The adjusted discharge metric rests on the assumption that the line between inpatient and outpatient care is cleanly drawn. In practice, that line has become increasingly blurred, which can distort the picture the metric paints.

The most significant source of distortion is the growth of observation stays. These are episodes where a patient occupies a hospital bed for hours or even days but is classified as an outpatient rather than an inpatient. A 2022 study published in JAMA Network Open found that observation stays for conditions targeted by Medicare’s Hospital Readmissions Reduction Program increased from 2.3% to 4.4% of index hospitalizations, a 91.3% relative increase. For non-target conditions, the figure rose from 14.1% to 21.3%.10JAMA Network Open. Impact of Observation Stays on Hospital Readmissions Reduction Program The researchers linked this growth to Medicare policies including the Recovery Audit Contractor program, which led to payment denials for short inpatient stays, and the Two-Midnight Rule, which advised that inpatient admission was generally inappropriate for stays crossing fewer than two midnights.

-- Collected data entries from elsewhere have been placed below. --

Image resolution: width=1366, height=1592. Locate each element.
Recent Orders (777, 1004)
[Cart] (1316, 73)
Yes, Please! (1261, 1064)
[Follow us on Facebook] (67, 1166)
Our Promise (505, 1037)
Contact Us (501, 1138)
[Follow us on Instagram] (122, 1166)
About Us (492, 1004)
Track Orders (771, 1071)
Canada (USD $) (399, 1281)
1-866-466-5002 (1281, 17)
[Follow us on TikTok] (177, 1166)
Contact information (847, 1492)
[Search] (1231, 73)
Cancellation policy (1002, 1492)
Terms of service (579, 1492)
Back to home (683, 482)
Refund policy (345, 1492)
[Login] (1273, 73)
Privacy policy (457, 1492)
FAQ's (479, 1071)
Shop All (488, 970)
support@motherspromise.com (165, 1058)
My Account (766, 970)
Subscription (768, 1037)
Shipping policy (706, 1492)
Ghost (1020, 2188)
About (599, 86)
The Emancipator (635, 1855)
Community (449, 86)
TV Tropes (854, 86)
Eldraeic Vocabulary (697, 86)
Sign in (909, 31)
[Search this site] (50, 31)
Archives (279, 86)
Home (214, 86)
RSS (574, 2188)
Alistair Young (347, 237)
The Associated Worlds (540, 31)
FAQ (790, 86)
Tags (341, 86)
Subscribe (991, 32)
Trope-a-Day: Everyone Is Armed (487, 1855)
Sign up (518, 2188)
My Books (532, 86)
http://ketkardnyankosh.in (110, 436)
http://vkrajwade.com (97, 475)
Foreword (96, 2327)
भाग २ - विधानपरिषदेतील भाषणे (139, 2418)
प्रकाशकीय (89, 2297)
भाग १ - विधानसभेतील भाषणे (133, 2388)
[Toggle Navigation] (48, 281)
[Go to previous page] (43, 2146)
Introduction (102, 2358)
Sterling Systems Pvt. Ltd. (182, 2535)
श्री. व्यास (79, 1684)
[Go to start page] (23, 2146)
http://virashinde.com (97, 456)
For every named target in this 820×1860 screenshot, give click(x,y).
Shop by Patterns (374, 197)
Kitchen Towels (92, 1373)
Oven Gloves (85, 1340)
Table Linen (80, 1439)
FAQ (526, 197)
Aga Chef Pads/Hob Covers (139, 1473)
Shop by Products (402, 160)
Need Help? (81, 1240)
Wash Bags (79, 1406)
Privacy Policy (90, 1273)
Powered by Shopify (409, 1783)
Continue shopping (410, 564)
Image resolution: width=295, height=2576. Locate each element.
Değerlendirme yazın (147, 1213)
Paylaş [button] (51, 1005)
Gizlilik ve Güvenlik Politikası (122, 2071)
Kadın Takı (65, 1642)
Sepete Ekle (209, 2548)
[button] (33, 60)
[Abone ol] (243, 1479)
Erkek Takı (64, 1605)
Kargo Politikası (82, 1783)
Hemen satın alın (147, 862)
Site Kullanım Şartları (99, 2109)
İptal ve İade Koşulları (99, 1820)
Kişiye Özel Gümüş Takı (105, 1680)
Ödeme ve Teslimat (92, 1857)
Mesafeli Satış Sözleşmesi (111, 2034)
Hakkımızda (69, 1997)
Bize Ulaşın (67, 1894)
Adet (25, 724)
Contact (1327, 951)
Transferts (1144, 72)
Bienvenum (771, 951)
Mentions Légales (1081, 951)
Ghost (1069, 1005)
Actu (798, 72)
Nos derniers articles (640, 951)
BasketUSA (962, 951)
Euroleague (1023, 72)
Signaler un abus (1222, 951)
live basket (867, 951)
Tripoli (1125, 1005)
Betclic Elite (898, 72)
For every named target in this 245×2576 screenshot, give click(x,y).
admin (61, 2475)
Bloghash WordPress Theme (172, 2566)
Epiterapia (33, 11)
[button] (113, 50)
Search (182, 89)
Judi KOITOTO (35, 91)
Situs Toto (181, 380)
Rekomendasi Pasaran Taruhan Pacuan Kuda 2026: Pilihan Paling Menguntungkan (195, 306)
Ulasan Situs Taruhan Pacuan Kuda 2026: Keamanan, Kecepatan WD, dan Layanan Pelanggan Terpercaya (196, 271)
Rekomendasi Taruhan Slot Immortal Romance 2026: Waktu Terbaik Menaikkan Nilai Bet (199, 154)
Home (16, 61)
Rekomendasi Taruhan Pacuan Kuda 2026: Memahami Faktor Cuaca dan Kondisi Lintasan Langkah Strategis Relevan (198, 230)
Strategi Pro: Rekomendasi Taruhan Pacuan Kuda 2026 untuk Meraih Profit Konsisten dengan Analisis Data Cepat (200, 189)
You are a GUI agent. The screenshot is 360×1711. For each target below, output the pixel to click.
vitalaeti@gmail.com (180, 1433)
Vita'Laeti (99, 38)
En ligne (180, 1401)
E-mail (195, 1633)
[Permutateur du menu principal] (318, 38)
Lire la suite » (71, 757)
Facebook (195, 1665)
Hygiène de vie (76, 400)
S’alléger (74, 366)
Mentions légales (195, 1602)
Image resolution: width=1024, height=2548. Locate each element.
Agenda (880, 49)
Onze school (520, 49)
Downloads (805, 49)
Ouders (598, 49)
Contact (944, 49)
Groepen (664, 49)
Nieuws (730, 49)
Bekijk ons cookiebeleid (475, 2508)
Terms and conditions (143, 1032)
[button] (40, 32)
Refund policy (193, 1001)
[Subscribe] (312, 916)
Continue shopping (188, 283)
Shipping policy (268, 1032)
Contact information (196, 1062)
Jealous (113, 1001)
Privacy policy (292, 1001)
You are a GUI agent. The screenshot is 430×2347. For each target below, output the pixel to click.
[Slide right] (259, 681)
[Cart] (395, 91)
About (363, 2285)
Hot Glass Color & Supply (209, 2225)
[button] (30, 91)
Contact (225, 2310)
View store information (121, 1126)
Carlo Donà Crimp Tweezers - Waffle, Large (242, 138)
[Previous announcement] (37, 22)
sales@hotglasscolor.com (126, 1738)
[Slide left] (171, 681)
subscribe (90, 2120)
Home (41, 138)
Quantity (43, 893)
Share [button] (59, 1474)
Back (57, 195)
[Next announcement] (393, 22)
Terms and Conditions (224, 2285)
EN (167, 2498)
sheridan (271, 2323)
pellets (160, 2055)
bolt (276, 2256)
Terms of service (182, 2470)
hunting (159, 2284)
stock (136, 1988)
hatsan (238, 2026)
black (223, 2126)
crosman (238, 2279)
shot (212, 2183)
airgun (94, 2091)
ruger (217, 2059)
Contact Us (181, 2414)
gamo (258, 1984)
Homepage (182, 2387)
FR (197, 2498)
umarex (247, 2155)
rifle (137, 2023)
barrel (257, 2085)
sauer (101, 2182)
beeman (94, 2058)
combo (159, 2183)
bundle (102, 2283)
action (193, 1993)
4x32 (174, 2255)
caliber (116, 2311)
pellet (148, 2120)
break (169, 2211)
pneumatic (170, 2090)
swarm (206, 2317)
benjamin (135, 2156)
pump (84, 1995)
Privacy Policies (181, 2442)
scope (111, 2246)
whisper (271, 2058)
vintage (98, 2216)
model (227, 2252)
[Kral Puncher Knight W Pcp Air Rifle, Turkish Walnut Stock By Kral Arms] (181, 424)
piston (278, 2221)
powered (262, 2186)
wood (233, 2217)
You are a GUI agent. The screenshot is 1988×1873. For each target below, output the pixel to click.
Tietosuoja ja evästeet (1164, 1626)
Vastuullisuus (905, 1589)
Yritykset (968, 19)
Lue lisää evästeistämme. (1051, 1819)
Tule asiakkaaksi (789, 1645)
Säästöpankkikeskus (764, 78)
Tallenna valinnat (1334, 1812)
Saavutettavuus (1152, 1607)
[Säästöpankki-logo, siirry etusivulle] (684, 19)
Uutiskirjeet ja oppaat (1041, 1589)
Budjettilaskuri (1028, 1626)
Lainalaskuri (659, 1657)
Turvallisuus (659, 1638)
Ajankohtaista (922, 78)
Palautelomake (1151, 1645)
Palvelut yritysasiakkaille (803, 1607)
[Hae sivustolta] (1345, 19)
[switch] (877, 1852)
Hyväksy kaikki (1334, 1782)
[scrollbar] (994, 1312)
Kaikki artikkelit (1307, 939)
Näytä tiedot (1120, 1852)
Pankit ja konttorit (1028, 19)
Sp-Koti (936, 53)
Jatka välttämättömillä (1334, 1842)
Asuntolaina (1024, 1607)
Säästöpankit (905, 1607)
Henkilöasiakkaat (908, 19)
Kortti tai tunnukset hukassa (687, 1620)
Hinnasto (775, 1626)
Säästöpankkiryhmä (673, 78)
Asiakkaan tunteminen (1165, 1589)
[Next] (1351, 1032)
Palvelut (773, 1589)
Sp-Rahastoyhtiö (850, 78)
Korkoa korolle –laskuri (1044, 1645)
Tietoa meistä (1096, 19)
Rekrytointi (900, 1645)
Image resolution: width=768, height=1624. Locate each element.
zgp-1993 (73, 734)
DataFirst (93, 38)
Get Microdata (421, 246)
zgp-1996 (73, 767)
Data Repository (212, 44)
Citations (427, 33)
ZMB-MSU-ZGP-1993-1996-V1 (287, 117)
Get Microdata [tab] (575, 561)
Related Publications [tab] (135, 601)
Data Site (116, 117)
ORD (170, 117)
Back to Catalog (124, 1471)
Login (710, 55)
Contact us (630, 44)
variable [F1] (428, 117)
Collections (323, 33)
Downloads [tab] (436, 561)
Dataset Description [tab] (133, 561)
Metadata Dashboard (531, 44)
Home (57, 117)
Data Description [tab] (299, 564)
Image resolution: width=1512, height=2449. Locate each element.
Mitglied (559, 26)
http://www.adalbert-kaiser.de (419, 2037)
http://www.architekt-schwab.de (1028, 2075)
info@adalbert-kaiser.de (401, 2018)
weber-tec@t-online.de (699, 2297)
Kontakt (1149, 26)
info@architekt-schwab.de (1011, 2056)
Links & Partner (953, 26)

This reclassification has concrete consequences for adjusted discharge calculations. When a patient who would previously have been counted as an inpatient discharge is instead classified under observation status, the raw inpatient discharge count goes down while outpatient revenue goes up. The adjusted discharge figure may remain stable or even increase, masking what is actually a shift in classification rather than a change in the real volume of care delivered. The JAMA study found that more than half of the apparent decrease in readmissions for target conditions under the HRRP was attributable to this reclassification rather than genuine improvement in care quality.10JAMA Network Open. Impact of Observation Stays on Hospital Readmissions Reduction Program

Researchers have also noted that the AHA’s outpatient visit measure, which underpins some volume calculations, can be affected by “unbundling,” where hospitals split services into multiple billable pieces to increase payments, thereby inflating visit counts without a corresponding increase in actual patient encounters.11National Library of Medicine. Hospital Outpatient Cost Analysis These dynamics mean that while adjusted discharges remain a widely used and useful shorthand for hospital workload, the metric should be interpreted with awareness of the classification and billing practices that shape the underlying numbers.